**Text shown:**
— Start —

WbGetEntitiesAction cannot search media-info for titles containing "-"
don-vip opened this issue · 3 comments
don-vip commented
This code fails to retrieve the media-info for this file:
@Test
void testGetMediaInfoDocument() throws Exception {
assertNotNull(WikibaseDataFetcher.getWikimediaCommonsDataFetcher().getEntityDocumentByTitle(
"commonswiki",
"File:IAU_2006_General_Assembly-_Result_of_the_IAU_Resolution_Votes_(iau0603d).jpg"));
}
It's because of this split, line 169:
List<String> titlesList = titles == null ? Collections.emptyList() : Arrays.asList(titles.split("-"));
As the file name contains a dash, the map key does not match the full title.
don-vip commented
As a workaround I use this hack:
static MediaInfoDocument getMediaInfoDocument(String filename) throws MediaWikiApiErrorException, IOException {
// workaround to https://github.com/Wikidata/Wikidata-Toolkit/issues/777
String title = "File:" + filename;
if (fetcher.getEntityDocumentsByTitle("commonswiki", title)

— End —

**Problems to work on:**
1 > In the issue about titles with a dash, which line number holds the split that causes the failure?
2 > Continue the issue about titles with a dash from the point where it stops.

**Data records:**
— Start —

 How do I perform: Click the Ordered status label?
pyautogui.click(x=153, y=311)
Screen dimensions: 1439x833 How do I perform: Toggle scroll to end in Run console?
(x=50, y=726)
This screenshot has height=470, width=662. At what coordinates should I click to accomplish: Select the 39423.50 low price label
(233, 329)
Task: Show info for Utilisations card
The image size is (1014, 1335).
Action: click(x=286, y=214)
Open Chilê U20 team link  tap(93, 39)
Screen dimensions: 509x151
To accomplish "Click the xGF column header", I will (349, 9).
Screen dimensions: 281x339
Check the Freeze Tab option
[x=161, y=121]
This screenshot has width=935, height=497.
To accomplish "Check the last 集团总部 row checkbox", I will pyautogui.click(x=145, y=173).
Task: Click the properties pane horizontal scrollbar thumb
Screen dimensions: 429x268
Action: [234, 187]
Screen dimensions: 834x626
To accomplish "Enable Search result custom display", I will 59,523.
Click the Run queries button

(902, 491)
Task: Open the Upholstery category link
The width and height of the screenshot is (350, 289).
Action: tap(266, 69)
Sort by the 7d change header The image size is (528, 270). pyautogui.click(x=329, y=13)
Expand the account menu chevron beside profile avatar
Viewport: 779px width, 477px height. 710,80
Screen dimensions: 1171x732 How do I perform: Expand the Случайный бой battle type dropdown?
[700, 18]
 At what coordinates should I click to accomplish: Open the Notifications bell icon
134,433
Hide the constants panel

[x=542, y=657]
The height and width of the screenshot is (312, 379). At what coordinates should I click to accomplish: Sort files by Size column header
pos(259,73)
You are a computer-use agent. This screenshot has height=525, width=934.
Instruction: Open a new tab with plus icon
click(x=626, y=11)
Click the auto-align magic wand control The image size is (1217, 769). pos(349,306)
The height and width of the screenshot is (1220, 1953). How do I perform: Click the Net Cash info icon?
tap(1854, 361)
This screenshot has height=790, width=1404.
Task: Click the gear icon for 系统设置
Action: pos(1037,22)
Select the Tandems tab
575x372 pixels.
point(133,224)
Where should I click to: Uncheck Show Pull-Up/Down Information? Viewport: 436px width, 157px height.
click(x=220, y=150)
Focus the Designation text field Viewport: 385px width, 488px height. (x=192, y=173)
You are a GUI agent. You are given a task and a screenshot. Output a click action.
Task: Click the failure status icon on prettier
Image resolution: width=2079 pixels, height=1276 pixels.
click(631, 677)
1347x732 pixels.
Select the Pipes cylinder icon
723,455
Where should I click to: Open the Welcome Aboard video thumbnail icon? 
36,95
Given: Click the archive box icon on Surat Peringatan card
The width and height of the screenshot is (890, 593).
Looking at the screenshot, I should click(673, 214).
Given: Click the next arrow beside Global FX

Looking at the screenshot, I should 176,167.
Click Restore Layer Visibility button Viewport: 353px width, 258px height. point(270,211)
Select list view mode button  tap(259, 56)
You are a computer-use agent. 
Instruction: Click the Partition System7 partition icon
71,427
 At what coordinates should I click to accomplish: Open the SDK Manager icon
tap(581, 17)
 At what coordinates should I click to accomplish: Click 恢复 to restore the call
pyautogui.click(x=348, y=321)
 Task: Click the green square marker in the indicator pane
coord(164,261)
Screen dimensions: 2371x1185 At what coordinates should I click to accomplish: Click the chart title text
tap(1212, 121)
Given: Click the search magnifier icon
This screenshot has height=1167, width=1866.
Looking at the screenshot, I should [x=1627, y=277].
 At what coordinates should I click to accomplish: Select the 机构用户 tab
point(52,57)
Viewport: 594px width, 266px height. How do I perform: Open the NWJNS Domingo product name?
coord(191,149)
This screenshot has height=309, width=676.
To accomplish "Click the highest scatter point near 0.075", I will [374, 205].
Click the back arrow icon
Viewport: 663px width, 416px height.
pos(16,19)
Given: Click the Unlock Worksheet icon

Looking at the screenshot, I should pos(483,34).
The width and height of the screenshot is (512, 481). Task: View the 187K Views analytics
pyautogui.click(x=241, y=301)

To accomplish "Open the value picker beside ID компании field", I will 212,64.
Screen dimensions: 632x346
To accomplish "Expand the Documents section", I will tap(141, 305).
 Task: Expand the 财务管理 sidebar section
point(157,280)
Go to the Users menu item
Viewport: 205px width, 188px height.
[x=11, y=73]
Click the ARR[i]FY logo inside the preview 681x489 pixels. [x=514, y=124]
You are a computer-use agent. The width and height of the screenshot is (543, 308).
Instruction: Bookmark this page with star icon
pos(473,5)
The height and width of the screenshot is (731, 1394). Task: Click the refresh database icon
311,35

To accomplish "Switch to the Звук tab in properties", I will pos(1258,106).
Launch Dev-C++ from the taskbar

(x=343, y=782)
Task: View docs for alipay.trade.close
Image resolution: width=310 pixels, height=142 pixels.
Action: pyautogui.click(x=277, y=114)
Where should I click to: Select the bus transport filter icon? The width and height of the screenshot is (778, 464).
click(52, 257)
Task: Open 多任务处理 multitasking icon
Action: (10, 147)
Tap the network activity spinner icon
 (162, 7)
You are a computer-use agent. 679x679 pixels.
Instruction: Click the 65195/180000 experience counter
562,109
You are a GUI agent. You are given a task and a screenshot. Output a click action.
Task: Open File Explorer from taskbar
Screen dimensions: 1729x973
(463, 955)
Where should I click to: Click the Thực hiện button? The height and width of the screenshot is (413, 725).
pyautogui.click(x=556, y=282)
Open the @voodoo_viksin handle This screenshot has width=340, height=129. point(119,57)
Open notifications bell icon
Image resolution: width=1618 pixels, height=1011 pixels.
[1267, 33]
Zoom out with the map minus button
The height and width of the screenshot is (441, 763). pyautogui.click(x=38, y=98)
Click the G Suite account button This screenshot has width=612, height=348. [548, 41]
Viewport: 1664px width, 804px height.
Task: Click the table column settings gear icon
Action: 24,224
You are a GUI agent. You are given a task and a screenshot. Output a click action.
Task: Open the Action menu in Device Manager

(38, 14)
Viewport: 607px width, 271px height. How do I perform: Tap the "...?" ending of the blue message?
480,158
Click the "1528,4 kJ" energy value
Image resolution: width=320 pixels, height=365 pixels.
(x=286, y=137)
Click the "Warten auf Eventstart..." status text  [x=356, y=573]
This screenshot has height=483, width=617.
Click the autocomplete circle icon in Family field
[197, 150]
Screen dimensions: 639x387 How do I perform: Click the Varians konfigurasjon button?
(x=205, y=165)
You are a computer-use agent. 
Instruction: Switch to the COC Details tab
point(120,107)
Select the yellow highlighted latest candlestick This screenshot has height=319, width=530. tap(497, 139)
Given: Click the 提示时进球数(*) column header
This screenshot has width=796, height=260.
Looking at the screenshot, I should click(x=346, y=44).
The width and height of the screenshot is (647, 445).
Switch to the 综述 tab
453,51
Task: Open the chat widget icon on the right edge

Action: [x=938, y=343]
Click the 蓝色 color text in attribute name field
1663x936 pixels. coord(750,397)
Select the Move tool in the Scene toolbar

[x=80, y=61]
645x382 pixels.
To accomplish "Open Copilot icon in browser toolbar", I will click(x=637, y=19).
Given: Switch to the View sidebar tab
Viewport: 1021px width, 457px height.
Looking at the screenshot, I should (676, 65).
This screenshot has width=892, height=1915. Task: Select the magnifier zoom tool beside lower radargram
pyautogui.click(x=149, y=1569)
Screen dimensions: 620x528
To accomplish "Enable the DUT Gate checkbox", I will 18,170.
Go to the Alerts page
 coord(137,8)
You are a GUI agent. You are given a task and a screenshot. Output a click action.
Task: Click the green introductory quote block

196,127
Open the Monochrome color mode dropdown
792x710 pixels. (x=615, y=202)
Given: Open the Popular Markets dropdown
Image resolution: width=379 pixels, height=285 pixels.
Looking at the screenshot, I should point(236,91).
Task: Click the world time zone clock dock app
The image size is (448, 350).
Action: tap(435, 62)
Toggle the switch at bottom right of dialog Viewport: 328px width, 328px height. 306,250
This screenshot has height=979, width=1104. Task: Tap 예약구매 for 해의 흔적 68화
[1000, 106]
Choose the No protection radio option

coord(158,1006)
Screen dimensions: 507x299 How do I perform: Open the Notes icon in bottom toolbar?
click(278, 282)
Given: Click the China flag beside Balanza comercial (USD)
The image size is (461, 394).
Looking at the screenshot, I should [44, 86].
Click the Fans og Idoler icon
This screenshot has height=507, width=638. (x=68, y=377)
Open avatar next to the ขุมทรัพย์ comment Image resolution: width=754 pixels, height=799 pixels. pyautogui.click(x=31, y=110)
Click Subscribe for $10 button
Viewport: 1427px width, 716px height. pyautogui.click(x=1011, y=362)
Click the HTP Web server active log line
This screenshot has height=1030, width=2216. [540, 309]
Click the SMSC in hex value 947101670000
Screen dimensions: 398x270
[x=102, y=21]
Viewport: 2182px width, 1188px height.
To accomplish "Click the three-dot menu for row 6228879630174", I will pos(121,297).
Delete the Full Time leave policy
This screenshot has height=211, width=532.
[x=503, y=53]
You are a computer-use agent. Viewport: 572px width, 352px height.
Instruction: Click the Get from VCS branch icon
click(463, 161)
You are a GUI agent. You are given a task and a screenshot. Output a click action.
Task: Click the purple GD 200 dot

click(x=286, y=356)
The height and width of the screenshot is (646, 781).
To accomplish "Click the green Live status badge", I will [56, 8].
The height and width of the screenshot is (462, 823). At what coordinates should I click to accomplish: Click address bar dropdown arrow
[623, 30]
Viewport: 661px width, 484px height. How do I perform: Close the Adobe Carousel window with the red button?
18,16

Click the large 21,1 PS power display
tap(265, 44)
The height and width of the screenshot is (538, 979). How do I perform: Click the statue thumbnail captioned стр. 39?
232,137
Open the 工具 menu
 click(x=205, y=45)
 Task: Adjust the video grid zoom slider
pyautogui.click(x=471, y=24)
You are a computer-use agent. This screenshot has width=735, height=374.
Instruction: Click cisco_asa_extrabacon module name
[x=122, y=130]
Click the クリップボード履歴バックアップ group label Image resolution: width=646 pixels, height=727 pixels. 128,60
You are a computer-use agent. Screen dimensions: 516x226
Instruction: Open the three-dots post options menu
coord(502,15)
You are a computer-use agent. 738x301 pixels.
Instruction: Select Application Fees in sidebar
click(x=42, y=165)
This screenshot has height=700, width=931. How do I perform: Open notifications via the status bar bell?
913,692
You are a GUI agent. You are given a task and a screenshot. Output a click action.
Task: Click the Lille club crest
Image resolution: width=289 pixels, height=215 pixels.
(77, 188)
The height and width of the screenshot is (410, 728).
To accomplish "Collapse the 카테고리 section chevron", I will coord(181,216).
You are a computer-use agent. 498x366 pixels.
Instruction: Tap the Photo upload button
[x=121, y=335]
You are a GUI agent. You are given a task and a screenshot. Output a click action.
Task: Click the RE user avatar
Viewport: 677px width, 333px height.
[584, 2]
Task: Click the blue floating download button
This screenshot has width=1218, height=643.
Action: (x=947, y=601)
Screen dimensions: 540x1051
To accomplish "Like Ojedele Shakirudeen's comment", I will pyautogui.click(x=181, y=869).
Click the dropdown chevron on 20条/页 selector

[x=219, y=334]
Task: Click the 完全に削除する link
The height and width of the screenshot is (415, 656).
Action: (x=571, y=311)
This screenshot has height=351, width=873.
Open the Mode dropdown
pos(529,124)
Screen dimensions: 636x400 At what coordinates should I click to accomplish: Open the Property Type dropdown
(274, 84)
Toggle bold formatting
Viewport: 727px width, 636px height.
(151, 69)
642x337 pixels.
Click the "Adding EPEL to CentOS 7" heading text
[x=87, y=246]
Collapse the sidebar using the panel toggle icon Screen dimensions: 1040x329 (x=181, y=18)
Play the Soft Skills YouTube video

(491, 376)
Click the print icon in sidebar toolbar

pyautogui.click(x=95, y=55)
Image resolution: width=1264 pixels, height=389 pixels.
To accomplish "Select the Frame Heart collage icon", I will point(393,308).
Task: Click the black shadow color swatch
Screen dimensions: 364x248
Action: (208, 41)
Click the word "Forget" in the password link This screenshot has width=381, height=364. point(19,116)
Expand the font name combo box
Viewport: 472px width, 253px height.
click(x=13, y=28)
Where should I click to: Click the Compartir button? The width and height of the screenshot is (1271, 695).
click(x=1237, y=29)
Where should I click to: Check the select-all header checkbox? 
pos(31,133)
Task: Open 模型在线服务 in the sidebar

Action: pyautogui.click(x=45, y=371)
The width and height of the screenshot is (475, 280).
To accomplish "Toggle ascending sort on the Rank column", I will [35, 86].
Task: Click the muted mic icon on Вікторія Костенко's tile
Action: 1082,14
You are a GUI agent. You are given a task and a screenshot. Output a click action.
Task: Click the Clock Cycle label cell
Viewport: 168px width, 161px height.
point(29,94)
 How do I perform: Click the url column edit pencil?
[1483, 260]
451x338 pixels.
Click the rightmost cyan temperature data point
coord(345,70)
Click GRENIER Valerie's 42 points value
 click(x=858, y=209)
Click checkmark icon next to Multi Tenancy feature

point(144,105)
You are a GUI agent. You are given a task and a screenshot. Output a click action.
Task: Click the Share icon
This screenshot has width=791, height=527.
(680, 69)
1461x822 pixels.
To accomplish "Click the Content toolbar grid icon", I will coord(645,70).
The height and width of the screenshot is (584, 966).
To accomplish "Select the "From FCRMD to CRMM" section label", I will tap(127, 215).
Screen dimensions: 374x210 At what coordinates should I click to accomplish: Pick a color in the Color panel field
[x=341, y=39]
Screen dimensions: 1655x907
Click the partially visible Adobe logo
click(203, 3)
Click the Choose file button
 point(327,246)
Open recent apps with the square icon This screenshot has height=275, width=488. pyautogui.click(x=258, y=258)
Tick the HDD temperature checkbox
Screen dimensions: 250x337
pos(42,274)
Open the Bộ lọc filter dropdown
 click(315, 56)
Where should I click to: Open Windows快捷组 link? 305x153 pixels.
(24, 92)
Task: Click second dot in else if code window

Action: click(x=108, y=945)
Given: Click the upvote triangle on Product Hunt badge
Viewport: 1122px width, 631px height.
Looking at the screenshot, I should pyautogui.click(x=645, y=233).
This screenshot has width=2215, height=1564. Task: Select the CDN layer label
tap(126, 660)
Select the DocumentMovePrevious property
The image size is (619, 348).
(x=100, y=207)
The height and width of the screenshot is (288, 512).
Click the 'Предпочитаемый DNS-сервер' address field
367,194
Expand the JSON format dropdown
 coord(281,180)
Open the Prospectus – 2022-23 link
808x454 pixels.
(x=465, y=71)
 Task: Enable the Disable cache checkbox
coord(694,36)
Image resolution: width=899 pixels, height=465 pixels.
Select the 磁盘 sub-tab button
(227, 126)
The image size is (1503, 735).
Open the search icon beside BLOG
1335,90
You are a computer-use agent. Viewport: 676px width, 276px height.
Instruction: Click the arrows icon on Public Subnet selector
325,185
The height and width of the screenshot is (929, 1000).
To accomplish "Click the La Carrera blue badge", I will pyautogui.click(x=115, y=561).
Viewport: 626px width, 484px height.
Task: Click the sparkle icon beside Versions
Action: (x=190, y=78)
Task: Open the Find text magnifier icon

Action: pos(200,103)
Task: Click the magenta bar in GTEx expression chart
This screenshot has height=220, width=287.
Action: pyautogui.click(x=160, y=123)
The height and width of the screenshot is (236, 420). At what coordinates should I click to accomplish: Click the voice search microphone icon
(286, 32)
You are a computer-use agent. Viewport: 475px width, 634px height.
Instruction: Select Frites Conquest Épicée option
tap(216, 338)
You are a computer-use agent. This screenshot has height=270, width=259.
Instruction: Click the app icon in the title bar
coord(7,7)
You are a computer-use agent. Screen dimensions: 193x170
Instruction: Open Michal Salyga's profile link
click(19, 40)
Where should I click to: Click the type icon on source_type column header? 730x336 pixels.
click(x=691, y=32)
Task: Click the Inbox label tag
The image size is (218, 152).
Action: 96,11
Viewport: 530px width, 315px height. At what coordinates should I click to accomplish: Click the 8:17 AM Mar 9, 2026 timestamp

— End —

**Answers provided:**
1 > Line 169.

2 >
.get(title.split("-")[0]) instanceof MediaInfoDocument doc) {
return doc;
} else {
throw new IllegalStateException("No commons mediaInfo found for filename " + filename);
}
}
wetneb commented
Thanks @don-vip! What a honor to have a JOSM developer in this modest repository! :)
This titles.split("-")
should just be titles.split("|")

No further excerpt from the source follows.